UMA HISTÓRIA DE VIOLÊNCIA [1]




por Steven Pinker[2]


Na Paris do século XVI, uma forma de entretenimento popular era a queima de gatos: num tablado, um gato era preso numa forquilha, içado, e vagarosamente baixado até uma fogueira. De acordo com o historiador Norman Davies, “os espectadores, incluindo reis e rainhas, gargavalhavam ruidosamente à medida que os animais, urrando de dor, eram chamuscados, queimados, e finalmente carbonizados”. Hoje, tal sadismo seria impensável na maior parte do mundo. Essa mudança nas sensibilidades é somente um exemplo da talvez mais importante e também mais subavaliada tendência da saga humana: a Violência tem diminuído durante longos trechos da história, e hoje provavelmente estamos vivendo o momento mais pacífico de todo o tempo de nossa espécie na Terra.

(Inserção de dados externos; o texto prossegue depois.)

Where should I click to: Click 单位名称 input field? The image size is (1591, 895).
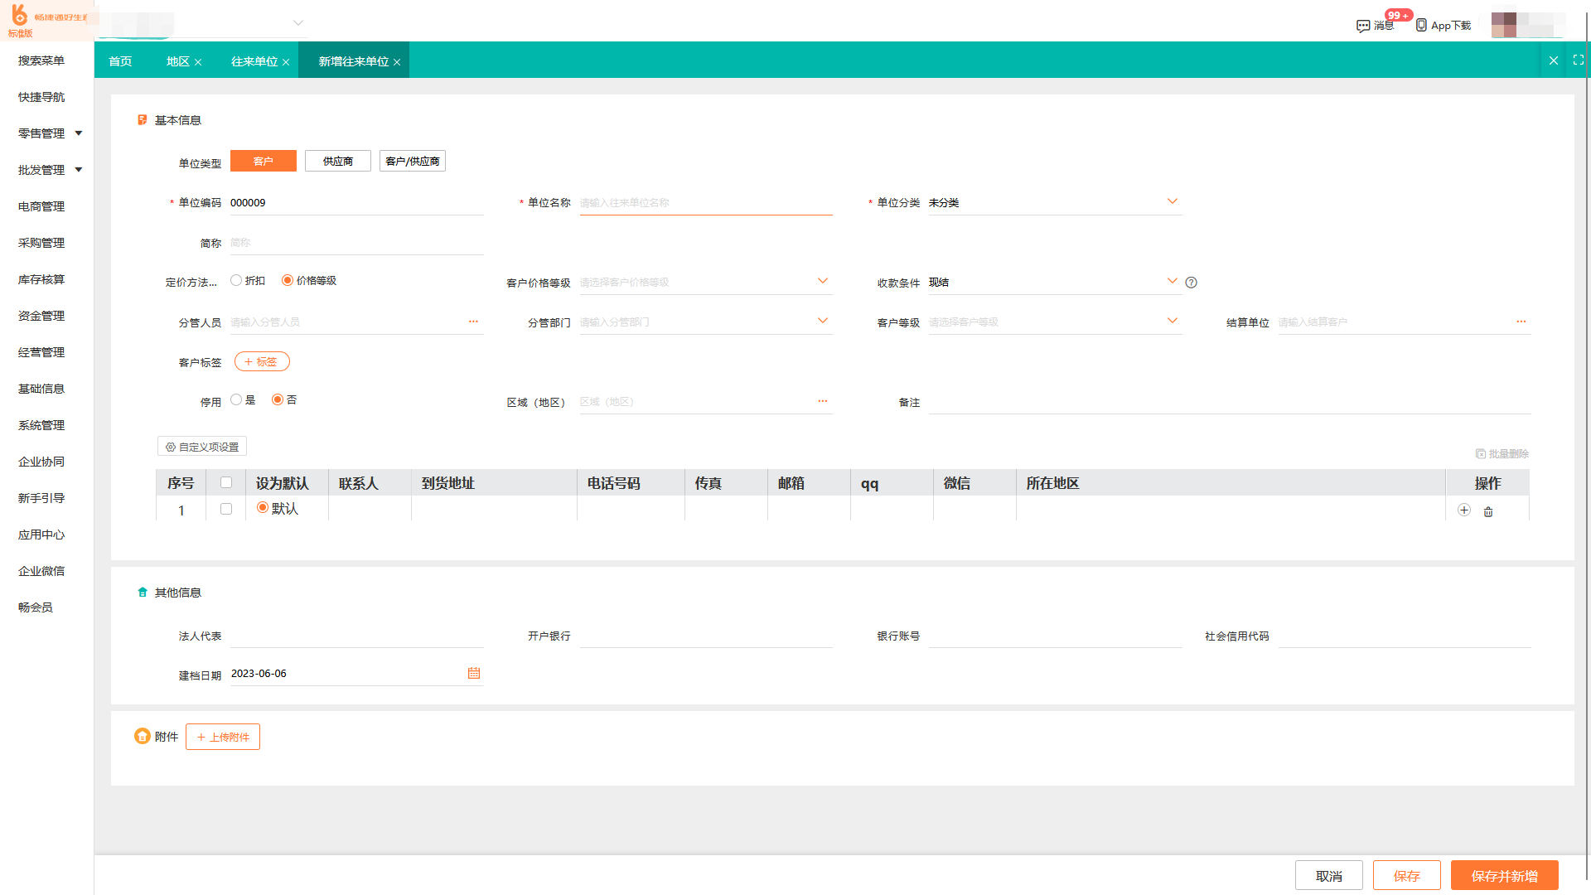point(704,202)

Na década de Darfur e Iraque, e pouco depois do século de Stalin, Hitler, e Mao, defender que a violência tem decrescido pode parecer qualquer coisa entre alucinatório e obsceno. Ainda assim, estudos recentes que procuram quantificar o fluxo e refluxo histórico da violência apontam exatamente para essa conclusão.

Algumas das evidências estão bem embaixo de nosso nariz durante todo o tempo. A historia convencional há muito mostrou que, de muitos modos, estamos ficando mais amáveis e gentis. A crueldade como entretenimento, o sacrifício humano para satisfazer a superstição, a escravidão para o trabalho, a conquista de terras alheias como a missão declarada dos governos, o genocídio como meio para aquisição de patrimônio, tortura e mutilação como punição rotineira, a pena de morte para mau comportamento e diferenças de opinião, assassinato como mecanismo para sucessão política, estupro como pilhagem de guerra, pogroms como descarga para a frustração, homicídio como a forma principal de resolução de conflitos, todas eram características não excepcionais de vida durante a maior parte da história humana. Mas hoje elas são raras ou inexistentes no Ocidente, e muito menos comum em outras partes do que já foram, escondidas quando ocorrem, e amplamente condenadas quando trazidas à luz.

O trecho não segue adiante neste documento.